## [Exercise aim]
Pull every line of the entries that has the word "field".

-- Records for processing follows --

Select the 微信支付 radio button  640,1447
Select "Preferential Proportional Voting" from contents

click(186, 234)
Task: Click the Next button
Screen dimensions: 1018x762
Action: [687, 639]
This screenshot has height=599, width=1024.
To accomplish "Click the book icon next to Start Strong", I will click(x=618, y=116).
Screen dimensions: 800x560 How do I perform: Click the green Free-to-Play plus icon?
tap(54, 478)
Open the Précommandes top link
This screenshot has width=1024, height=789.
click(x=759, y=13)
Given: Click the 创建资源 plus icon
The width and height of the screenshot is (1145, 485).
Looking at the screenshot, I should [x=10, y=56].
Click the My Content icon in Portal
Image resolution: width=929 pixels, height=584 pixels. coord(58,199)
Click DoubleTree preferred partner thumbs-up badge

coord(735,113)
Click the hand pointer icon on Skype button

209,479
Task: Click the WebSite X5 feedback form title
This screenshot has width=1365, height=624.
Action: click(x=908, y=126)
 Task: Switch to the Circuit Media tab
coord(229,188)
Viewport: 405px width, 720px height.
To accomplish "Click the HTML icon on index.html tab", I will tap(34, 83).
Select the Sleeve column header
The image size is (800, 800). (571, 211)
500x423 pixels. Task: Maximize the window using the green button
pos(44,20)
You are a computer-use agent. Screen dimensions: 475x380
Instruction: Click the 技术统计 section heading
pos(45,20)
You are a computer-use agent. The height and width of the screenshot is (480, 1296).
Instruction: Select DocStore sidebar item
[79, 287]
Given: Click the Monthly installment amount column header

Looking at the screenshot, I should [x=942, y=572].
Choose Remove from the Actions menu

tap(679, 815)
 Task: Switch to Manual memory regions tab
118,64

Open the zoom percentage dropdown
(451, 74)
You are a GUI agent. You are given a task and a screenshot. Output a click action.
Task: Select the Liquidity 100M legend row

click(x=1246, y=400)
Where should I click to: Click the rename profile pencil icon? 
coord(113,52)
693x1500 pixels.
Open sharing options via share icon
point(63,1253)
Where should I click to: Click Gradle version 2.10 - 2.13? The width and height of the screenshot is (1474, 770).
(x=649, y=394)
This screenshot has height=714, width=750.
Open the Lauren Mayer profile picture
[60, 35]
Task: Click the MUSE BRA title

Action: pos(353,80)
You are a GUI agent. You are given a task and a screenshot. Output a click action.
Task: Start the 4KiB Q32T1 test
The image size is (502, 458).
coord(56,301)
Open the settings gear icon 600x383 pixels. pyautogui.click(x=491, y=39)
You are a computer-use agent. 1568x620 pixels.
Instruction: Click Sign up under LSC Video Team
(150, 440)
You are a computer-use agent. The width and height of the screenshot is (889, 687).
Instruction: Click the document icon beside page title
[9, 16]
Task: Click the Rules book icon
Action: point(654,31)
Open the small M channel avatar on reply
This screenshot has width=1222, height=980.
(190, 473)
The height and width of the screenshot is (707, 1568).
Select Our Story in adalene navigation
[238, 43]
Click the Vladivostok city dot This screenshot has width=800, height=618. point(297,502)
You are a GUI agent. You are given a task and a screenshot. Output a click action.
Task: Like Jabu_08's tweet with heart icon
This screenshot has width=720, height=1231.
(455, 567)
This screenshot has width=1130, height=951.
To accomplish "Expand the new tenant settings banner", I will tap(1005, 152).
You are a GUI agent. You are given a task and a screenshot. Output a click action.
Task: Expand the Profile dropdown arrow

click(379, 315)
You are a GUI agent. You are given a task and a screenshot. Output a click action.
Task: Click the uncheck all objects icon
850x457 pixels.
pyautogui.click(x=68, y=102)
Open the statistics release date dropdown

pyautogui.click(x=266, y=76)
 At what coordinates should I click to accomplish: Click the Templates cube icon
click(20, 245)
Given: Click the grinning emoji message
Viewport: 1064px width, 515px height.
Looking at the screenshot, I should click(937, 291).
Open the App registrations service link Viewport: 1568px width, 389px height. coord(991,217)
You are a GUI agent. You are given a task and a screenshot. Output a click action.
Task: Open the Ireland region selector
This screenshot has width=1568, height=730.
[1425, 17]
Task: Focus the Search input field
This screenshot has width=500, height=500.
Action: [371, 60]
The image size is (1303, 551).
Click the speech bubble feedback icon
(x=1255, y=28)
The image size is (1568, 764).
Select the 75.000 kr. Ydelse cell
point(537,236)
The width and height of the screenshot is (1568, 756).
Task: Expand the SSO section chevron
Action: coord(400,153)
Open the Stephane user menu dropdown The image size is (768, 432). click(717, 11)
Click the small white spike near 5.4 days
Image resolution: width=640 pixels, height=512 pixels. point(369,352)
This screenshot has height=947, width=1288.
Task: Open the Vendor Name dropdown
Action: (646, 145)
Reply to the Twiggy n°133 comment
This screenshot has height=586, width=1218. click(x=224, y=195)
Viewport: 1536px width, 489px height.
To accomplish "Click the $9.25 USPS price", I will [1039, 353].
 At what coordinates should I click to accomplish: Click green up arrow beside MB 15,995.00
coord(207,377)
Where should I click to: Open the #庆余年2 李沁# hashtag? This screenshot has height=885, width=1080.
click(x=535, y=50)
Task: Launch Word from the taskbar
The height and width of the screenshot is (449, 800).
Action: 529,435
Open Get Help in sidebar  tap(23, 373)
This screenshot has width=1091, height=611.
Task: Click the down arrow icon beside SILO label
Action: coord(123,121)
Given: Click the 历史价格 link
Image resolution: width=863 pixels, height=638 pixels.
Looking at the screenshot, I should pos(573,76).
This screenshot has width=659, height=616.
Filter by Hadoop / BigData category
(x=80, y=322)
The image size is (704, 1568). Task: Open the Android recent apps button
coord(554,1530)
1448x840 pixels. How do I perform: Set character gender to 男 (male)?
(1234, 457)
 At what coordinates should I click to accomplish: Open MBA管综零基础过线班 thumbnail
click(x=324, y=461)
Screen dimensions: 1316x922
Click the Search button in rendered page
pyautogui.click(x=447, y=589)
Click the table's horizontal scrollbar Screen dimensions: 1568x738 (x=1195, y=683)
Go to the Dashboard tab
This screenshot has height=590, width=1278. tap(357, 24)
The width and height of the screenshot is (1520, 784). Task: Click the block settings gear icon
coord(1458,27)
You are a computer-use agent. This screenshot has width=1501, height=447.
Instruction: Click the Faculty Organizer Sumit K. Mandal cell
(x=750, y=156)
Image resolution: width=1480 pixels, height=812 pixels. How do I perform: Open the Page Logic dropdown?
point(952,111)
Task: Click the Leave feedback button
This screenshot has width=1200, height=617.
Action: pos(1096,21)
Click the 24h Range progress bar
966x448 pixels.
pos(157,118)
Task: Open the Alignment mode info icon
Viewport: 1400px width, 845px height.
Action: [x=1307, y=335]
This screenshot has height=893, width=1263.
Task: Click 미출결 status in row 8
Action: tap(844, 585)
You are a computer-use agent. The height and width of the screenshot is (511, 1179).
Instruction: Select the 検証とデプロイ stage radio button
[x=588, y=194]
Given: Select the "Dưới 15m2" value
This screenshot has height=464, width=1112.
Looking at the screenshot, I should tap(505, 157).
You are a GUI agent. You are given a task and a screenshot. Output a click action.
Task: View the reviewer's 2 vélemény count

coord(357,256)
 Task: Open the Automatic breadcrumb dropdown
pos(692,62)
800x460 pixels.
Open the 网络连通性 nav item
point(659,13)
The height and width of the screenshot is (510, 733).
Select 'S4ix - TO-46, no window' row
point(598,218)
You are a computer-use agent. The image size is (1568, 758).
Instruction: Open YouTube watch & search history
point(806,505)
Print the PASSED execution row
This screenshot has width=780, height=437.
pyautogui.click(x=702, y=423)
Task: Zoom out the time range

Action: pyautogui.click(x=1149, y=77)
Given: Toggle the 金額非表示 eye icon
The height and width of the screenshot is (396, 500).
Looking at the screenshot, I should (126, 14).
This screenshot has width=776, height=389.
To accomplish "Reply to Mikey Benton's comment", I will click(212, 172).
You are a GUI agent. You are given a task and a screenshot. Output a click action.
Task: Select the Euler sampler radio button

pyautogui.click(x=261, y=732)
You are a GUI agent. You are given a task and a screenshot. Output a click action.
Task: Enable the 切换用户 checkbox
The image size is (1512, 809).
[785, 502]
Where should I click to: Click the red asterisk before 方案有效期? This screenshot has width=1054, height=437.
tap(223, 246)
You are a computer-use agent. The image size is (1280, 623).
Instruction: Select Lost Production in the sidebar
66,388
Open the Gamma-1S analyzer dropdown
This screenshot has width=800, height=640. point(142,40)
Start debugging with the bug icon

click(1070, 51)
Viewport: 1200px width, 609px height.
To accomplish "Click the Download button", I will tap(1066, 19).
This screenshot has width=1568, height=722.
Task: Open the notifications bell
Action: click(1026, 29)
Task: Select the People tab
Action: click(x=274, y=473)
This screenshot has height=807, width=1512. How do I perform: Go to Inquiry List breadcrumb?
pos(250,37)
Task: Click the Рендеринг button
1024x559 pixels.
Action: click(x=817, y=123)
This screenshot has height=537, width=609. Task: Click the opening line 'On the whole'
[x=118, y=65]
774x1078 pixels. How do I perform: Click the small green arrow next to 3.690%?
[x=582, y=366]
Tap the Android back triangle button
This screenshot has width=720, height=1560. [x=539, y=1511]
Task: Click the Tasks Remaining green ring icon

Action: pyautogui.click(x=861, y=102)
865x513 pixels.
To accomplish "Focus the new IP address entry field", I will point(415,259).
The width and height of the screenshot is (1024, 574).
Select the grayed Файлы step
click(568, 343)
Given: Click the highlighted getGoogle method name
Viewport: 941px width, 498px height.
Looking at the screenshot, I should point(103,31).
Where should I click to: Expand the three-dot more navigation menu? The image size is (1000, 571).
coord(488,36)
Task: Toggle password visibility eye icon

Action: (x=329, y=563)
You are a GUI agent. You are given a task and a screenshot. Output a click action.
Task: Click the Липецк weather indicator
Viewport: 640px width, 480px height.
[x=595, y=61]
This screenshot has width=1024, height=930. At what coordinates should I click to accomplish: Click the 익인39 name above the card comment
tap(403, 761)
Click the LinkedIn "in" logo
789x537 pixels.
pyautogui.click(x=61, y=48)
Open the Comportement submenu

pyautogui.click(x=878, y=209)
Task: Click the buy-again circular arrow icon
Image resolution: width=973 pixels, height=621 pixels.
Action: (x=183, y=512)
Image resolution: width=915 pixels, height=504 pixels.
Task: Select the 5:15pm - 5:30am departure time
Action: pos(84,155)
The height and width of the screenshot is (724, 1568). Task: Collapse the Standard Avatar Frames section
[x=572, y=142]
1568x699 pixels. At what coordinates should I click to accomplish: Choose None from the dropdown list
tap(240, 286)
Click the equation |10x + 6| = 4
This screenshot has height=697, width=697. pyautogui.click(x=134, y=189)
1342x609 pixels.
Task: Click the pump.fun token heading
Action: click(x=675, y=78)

-- Records for processing concluded --

## [Answer box]
Task: Focus the Search input field
To accomplish "Focus the new IP address entry field", I will point(415,259).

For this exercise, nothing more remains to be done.